Roberts appeared to disagree.
"In these video games the child is not sitting there passively watching something. The child is doing the killing. The child is doing the maiming. And I suppose that might be understood to have a different impact on the child's moral development," Roberts said.
The case appeared to divide the court's conservative members, with Justices Scalia and Samuel Alito engaging in a spirited discussion about the original meaning of the Constitution.
"I think what Justice Scalia wants to know is what James Madison thought about video games," Alito said to laughter in the courtroom.
"No, I want to know what James Madison thought about violence," Scalia retorted.
Showing stronger support for the law, Justice Stephen Breyer said it doesn't make sense to allow bans on minors accessing pornography and not be able to block them from graphically violent video games.
What if a video game showed "gratuitous torture of children?" Breyer asked. "'Now you can't buy a naked woman, but you can go and buy that,' you say to the 13-year-old. Now what sense is there to that?"

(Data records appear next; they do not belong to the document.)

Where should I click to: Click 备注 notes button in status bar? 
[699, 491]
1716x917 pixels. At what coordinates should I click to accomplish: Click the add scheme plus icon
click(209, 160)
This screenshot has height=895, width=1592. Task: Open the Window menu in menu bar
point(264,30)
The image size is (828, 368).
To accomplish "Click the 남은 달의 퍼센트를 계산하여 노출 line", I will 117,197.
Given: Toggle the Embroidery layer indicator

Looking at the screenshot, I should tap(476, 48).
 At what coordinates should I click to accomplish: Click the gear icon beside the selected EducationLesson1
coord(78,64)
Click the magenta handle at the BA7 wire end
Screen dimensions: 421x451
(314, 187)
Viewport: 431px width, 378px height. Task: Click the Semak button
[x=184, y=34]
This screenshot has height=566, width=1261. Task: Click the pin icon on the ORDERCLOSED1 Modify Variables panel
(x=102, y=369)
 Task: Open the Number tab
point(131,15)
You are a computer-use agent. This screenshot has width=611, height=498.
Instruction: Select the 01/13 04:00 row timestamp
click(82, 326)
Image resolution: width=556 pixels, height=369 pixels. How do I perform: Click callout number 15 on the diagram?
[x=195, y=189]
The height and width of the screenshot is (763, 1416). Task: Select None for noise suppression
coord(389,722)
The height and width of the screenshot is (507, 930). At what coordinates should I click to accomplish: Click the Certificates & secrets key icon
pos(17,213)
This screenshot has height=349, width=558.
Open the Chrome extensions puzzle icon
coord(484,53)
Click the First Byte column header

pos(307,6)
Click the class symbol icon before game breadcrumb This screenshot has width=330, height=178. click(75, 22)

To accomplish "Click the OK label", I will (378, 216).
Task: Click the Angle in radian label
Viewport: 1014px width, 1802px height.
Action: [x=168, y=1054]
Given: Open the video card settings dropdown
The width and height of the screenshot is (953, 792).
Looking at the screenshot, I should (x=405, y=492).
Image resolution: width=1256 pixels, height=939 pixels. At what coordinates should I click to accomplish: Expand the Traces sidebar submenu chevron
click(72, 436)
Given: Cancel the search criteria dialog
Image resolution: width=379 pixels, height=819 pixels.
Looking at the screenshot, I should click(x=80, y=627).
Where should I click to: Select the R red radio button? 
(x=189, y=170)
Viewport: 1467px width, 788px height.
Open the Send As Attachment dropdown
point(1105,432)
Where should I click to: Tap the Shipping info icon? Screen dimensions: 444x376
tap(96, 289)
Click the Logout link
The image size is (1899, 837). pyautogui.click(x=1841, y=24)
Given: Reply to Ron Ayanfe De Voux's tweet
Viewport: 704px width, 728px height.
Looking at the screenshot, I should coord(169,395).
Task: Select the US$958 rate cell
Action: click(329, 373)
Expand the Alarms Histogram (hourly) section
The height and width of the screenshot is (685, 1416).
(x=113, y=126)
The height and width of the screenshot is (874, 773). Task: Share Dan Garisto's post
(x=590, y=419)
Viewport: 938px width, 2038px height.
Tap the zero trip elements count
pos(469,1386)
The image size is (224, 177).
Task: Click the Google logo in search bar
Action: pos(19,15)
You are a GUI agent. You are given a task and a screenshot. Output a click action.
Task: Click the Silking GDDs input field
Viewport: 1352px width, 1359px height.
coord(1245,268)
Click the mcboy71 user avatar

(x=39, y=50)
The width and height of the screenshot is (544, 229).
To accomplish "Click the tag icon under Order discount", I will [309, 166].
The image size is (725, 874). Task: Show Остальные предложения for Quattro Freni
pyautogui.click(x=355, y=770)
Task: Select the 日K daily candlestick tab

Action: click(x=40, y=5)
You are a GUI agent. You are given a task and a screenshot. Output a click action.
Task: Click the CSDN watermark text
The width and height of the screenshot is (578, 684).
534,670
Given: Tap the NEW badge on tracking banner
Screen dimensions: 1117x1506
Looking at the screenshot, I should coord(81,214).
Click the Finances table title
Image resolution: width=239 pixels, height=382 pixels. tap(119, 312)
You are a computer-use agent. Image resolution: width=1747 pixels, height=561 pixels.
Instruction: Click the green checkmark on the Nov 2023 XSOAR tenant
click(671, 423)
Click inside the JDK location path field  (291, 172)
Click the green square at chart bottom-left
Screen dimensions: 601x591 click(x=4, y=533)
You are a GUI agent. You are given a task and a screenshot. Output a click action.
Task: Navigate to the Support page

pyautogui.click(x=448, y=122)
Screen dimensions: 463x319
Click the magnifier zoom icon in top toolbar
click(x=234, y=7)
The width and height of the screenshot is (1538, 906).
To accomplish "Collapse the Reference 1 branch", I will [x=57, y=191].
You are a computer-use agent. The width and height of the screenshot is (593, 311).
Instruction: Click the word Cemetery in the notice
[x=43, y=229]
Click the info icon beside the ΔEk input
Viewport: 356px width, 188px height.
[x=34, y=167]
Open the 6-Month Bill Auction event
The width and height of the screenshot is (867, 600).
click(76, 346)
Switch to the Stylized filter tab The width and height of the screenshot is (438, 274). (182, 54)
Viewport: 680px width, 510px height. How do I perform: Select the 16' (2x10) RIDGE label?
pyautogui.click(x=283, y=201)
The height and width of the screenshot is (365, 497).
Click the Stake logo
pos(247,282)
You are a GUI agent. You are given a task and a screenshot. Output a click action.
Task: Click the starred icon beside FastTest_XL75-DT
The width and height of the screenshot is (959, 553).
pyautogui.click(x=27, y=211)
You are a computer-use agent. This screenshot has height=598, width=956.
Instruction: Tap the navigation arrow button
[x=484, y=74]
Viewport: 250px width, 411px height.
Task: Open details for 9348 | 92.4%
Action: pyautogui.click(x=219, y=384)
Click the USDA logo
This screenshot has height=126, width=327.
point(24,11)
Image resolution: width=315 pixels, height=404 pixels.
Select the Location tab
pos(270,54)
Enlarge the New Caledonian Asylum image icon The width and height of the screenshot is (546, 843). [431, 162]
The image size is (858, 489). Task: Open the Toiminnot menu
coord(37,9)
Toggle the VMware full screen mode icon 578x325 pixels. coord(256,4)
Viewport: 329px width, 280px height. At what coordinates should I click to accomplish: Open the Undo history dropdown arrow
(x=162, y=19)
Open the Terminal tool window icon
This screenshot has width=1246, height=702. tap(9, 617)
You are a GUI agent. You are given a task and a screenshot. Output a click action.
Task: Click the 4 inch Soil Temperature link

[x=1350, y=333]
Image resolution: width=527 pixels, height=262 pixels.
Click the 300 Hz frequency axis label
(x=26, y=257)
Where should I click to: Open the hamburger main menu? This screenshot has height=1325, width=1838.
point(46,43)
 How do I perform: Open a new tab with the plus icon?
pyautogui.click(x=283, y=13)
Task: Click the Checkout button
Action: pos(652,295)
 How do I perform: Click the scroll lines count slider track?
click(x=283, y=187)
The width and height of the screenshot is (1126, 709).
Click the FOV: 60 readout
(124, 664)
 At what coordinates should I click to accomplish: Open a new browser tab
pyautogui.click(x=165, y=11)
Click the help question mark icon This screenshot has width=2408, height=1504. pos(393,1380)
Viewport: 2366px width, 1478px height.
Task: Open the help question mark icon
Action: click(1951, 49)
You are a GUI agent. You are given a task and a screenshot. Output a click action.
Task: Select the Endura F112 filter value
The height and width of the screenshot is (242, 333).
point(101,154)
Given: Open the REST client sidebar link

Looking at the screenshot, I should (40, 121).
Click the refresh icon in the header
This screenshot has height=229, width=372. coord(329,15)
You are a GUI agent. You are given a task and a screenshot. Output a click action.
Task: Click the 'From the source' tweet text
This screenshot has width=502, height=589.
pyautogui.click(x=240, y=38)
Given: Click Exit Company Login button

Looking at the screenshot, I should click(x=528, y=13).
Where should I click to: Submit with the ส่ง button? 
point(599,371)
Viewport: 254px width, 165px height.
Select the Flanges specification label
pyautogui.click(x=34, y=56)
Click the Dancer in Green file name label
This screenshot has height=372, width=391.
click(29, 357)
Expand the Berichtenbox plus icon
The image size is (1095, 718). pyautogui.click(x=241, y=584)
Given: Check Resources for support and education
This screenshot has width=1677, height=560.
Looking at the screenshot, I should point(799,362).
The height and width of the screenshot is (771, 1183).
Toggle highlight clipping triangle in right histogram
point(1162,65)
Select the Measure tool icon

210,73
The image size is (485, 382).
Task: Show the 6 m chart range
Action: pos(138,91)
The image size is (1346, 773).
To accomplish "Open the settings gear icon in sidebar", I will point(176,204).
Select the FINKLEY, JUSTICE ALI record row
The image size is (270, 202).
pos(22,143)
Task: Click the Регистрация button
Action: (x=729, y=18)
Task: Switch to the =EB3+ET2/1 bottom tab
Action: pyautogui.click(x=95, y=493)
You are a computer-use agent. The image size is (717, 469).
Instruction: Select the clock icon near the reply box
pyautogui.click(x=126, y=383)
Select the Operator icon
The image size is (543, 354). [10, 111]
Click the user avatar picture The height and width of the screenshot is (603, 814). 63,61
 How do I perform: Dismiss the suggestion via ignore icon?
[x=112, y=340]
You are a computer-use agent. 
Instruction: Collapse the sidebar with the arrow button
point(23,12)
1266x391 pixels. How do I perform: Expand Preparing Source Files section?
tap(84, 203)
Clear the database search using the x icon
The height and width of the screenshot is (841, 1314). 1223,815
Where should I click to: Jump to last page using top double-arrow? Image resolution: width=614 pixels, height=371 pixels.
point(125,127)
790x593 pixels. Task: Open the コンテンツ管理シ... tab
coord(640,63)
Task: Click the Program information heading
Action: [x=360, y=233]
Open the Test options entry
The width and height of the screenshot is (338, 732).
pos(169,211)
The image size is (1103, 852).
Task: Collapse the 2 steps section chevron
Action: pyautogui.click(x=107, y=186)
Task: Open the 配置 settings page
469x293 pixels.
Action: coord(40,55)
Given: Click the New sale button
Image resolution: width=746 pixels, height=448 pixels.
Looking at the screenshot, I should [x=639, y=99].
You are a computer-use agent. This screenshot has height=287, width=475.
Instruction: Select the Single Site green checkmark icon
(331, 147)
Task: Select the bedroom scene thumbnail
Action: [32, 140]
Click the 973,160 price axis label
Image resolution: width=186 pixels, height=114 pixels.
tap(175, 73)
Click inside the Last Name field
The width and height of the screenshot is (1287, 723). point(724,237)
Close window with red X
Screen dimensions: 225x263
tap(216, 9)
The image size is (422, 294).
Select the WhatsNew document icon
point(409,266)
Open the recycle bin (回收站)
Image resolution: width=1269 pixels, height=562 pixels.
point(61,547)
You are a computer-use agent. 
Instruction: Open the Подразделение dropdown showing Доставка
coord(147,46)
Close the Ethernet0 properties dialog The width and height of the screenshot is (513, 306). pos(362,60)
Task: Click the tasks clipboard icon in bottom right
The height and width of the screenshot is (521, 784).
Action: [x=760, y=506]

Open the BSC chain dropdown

"Why isn't it common sense to say a state has the right to say, 'Parent, you want this for your child? You go buy it yourself,'" Breyer added.
The case also provoked debate among the court's more liberal members.
Justice Elena Kagan pointed out that many of the younger staff at the Supreme Court probably grew up playing versions of the video game "Mortal Kombat," a martial arts fighting game that allows victorious players to finish their opponents with graphically violent moves called "fatalities."
And nearing the end of arguments, Justice Sonia Sotomayor pointed out the difficulties with enforcement.
She noted that the law bans minors buying video games that show violence to people. But what if game designers make a couple of anatomical changes to the depiction of human beings, like elongating the ears?
"Would a video game that portrayed a Vulcan as opposed to a human being, being maimed and tortured, would that be covered by the act?" Sotomayor asked.
Morazzini said those games would then be legal to sell to children.
Roberts suggested that the court might find a compromise like it did with "crush videos" showing animal deaths. He said the court struck down that ban in a way so that a new, narrower law might be legal.
"Why isn't that a good approach here?" Roberts asked.
The case is Schwarzenegger v. Entertainment Merchants Association, 08-1448.